[Data items]

--------

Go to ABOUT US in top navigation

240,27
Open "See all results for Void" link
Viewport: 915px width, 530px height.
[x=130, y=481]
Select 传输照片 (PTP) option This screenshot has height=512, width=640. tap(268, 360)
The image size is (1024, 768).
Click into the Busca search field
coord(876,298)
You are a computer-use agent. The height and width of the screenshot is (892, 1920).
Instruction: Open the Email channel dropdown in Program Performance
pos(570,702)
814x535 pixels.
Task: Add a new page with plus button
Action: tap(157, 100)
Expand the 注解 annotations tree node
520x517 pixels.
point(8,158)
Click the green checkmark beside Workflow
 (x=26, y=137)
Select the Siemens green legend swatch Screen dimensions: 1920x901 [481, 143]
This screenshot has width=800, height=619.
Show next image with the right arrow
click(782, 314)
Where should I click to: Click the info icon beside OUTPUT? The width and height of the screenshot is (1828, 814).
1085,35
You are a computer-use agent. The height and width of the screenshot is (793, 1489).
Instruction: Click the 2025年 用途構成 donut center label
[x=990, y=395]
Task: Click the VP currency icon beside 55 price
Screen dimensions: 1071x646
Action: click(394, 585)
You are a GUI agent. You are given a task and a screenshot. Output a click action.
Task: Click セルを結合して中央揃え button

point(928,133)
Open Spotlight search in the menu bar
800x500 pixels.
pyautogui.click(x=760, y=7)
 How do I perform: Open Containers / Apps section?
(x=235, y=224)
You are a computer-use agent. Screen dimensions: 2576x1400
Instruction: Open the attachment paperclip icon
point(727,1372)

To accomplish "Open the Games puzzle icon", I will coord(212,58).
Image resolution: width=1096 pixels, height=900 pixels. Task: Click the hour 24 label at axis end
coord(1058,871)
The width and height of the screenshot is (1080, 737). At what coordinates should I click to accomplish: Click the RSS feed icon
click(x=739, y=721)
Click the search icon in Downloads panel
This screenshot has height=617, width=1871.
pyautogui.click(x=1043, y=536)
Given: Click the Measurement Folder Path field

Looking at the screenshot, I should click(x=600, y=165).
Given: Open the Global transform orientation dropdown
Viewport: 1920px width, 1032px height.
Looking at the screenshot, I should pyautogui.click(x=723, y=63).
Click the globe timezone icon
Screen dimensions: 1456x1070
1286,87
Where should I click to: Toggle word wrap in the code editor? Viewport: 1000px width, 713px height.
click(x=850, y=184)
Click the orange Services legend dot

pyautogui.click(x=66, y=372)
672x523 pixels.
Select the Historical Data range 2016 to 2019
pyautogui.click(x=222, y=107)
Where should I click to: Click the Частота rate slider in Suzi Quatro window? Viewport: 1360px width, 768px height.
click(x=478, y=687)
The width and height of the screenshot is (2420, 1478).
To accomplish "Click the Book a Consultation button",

--------

Please list every row above that contains the string "field", copying each such row in full. Case counts.

Click into the Busca search field
Given: Click the Measurement Folder Path field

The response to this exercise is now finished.